In q8. Read +, pop ε, push ε. Move to q4.
In q4. Read (, pop ε, push (. Move to q4.
In q4. Read 1, pop ε, push ε. Move to q5.
In q5. Read ., pop ε, push ε. Move to q7.
In q7. Read 2, pop ε, push ε. Move to q7.
In q7. Read ), pop (, push ε. Move to q8.
In q8. Read ), pop (, push ε. Move to q8.
In q8. Read ), pop (, push ε. Move to q8.
In q8. Read a, pop a, push ε. Move to q9.
In q9. Read b, pop b, push ε. Move to q9.
In q9. Read b, pop b, push ε. Move to q9.
In q9. Read a, pop a, push ε. Move to q10.
In q10. Read ε, pop $, push ε. Move to q11.
In q11, the accepting state. String has been fully processed. String is accepted.

Let's also look at an example of a string that is not in $A$, the string: abbbba(1.2*2.1))abbbba. Upon visual inspection, we can see that the parenthesis are not properly matched, so the expression is not valid. Let's see how $M$ handles it:

In q1. Read ε, pop ε, push $. Move to q2.
In q2. Read a, pop ε, push a. Move to q3.
In q3. Read b, pop ε, push b. Move to q3.
In q3. Read b, pop ε, push b. Move to q3.
In q3. Read b, pop ε, push b. Move to q3.
In q3. Read b, pop ε, push b. Move to q3.
In q3. Read a, pop ε, push a. Move to q4.
In q4. Read (, pop ε, push (. Move to q4.
In q4. Read 1, pop ε, push ε. Move to q5.
In q5. Read ., pop ε, push ε. Move to q7.
In q7. Read 2, pop ε, push ε. Move to q7.
In q7. Read *, pop ε, push ε. Move to q4.
In q4. Read 2, pop ε, push ε. Move to q5.
In q5. Read ., pop ε, push ε. Move to q7.
In q7. Read 1, pop ε, push ε. Move to q7.
In q7. Read ), pop (, push ε. Move to q8.
In q8. Read ), pop ε, push ε. PDA crashes.

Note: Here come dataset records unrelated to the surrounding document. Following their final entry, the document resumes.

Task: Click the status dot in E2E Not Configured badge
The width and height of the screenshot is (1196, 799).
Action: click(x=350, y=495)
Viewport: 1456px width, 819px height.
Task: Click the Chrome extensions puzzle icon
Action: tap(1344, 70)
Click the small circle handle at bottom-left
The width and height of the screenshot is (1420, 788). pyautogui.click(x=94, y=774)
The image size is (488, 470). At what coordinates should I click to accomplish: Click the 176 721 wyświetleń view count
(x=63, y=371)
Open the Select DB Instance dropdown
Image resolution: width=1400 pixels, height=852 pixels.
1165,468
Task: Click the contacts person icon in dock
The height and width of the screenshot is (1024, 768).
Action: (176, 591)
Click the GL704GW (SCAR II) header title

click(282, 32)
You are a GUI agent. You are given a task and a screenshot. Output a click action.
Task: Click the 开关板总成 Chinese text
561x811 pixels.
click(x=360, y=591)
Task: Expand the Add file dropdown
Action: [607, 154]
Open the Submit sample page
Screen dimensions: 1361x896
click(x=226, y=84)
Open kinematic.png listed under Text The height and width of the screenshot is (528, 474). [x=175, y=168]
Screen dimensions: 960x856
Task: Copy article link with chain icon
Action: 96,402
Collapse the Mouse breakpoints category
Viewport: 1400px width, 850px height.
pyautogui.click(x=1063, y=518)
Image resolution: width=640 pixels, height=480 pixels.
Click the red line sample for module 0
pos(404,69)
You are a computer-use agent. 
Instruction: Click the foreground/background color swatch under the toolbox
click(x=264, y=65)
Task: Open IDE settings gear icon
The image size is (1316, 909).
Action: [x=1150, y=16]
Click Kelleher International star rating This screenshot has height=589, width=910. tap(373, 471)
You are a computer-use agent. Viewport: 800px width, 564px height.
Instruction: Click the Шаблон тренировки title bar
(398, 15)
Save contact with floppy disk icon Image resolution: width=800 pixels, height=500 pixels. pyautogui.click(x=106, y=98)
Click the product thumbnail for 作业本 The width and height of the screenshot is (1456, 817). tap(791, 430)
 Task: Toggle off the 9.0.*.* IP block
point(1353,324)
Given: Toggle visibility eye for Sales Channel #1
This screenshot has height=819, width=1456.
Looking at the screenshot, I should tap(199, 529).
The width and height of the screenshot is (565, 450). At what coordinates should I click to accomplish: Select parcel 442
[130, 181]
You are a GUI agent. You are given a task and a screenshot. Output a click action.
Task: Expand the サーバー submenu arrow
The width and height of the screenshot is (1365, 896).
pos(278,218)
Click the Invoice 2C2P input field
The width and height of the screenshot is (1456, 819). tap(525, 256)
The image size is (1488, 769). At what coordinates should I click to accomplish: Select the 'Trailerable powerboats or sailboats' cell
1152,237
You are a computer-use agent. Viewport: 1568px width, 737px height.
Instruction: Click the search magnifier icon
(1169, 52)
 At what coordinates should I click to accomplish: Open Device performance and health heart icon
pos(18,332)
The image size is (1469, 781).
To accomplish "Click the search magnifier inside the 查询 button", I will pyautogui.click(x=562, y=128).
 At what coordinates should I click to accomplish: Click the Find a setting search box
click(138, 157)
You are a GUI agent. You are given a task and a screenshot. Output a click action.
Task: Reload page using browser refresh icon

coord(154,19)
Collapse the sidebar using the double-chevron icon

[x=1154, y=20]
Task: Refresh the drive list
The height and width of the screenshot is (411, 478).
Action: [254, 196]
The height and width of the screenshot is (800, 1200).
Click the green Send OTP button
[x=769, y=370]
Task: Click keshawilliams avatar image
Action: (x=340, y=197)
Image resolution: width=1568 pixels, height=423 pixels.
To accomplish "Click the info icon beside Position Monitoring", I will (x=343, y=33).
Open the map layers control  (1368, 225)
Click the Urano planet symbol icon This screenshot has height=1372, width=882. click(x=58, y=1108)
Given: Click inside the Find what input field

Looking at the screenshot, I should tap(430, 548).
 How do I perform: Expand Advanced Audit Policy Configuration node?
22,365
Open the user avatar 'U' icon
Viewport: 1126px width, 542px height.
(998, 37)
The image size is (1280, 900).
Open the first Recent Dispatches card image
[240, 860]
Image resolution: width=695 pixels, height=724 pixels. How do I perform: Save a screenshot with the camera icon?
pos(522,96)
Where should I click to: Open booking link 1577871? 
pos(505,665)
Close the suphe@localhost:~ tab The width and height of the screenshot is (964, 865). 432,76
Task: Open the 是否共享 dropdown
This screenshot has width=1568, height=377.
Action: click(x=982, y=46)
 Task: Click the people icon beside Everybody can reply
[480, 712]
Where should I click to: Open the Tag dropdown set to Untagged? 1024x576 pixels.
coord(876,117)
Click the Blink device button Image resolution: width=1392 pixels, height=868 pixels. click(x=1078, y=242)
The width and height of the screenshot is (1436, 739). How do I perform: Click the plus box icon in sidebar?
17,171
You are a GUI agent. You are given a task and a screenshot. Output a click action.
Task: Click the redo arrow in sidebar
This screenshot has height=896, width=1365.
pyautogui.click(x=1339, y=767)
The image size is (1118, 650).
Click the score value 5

Notice how upon reading the unmatched ), the PDA crashes. This happens because it has no valid transitions out of the state q8 with the current state of the stack, meaning that the parenthesis must not be matched. A PDA crashing is a way of rejecting the string, so we know that abbbba(1.2*2.1))abbbba is not in the language $A$.

Programmatic Implementation

The C++ program pda.cpp implements the PDA $M$ into an interactive program. The program itself is very simple and well documented, so the exact details of how it works will not be re-explained here. The program allows the user to test as many strings as they please with the PDA, and provides detailed output upon every transition that the PDA makes.

Running this program

The runner script run.sh is provided for ease of compilation and execution. To run this program using the runner script, download the entirety of this project and navigate to the folder where it was downloaded. Following this, run the following commands:

example@bash:~$ chmod +x run.sh
example@bash:~$ ./run.sh
Do you want to use the given test cases?[Y/n]:

At this stage, if you type Y, the program will be run with the 15 test cases that are provided in the tests folder. This is a convenient and typing-free option if you just want to see what some output on example strings looks like. If you type n, then the program control will be given to you, and you will enter the strings that you want to process one by one.